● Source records
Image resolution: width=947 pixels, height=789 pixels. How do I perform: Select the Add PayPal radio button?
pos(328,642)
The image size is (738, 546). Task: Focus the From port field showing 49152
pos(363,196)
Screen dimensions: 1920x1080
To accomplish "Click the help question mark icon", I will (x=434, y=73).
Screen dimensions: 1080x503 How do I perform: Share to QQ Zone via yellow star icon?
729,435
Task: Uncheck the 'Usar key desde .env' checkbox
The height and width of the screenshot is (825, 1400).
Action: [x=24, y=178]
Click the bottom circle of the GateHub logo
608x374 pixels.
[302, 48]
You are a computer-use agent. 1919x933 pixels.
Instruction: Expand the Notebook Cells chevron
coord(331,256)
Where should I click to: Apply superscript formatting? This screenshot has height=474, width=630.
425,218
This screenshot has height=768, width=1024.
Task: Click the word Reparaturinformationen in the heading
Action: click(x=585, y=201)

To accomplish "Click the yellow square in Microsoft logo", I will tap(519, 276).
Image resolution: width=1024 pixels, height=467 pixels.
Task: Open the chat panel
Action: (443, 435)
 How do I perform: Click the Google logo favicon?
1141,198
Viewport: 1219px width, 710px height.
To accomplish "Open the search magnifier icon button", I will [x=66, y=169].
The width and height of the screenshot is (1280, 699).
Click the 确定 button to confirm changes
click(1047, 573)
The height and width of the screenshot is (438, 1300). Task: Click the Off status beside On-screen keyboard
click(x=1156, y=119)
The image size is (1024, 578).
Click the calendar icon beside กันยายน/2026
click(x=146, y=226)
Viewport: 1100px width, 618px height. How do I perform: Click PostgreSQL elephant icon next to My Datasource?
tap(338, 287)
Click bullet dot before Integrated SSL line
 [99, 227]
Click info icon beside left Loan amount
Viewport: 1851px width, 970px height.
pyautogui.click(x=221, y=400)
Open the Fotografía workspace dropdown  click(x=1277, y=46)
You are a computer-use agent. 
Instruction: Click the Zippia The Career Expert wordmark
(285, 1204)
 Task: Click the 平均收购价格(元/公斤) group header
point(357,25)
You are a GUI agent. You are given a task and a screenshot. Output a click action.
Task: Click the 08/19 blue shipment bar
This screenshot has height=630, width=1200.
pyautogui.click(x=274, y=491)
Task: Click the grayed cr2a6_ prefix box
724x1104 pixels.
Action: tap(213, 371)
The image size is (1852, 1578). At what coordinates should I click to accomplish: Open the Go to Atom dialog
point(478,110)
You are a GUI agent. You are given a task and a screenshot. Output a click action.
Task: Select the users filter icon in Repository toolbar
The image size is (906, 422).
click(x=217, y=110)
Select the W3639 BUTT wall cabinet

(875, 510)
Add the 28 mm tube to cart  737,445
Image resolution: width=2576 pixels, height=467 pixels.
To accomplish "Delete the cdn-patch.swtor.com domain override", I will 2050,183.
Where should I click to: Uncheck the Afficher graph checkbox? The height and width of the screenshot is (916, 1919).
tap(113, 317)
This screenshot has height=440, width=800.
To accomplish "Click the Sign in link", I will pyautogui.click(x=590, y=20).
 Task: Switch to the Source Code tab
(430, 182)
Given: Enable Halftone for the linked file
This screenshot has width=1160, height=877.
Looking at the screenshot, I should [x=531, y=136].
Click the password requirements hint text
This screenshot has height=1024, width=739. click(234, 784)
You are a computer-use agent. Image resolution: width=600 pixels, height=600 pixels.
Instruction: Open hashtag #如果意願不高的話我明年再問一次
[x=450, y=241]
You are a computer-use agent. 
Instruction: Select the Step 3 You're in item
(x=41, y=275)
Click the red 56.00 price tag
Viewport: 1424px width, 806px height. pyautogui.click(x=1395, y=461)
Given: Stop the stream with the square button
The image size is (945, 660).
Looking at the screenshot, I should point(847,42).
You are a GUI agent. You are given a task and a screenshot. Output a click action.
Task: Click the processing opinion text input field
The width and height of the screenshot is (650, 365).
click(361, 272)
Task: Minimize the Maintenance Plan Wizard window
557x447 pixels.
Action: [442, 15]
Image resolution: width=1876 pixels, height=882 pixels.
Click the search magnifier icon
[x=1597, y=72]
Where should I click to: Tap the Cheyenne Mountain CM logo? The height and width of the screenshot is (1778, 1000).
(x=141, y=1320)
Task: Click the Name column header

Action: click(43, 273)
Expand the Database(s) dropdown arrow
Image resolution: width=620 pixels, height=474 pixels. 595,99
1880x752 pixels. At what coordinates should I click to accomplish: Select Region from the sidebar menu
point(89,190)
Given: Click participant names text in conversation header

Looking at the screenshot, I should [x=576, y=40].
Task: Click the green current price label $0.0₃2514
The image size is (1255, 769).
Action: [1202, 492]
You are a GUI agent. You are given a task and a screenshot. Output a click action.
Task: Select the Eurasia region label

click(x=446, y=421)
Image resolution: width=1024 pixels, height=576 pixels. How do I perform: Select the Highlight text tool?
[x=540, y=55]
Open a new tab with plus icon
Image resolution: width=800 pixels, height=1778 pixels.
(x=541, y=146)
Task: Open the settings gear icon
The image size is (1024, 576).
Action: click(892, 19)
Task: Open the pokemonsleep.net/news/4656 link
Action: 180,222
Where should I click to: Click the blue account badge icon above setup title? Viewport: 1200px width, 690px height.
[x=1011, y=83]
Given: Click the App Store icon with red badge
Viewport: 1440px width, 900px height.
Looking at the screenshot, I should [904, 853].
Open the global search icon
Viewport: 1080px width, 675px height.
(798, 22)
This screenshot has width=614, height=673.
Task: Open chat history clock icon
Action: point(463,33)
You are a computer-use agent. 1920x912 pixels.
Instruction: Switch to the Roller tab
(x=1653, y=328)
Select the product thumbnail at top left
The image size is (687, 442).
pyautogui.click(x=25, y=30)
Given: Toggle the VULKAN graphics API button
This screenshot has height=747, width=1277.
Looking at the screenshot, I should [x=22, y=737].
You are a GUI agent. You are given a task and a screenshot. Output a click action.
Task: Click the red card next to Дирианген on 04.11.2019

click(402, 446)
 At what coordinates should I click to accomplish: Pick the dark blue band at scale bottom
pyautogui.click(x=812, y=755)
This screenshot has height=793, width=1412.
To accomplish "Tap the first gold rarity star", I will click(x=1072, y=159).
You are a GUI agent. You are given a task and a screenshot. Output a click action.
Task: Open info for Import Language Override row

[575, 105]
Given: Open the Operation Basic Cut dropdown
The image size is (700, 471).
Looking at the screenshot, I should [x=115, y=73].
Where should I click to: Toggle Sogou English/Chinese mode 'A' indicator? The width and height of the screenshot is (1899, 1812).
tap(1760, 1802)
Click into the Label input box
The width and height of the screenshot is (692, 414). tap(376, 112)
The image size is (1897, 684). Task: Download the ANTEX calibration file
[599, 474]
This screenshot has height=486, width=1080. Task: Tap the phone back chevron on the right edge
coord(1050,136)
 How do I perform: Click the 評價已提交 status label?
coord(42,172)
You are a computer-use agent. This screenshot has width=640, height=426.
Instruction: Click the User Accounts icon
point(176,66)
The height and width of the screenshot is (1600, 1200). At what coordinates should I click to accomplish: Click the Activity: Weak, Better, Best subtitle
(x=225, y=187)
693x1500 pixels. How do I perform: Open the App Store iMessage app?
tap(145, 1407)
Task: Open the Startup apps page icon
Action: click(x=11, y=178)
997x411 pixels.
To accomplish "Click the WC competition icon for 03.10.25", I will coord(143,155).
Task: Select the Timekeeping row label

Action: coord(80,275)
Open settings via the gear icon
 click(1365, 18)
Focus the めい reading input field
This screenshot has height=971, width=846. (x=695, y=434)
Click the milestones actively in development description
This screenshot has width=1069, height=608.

● Task details
Your answer must be a single number, the count of lines in the data that hold the string "computer".

● Finished exercise
6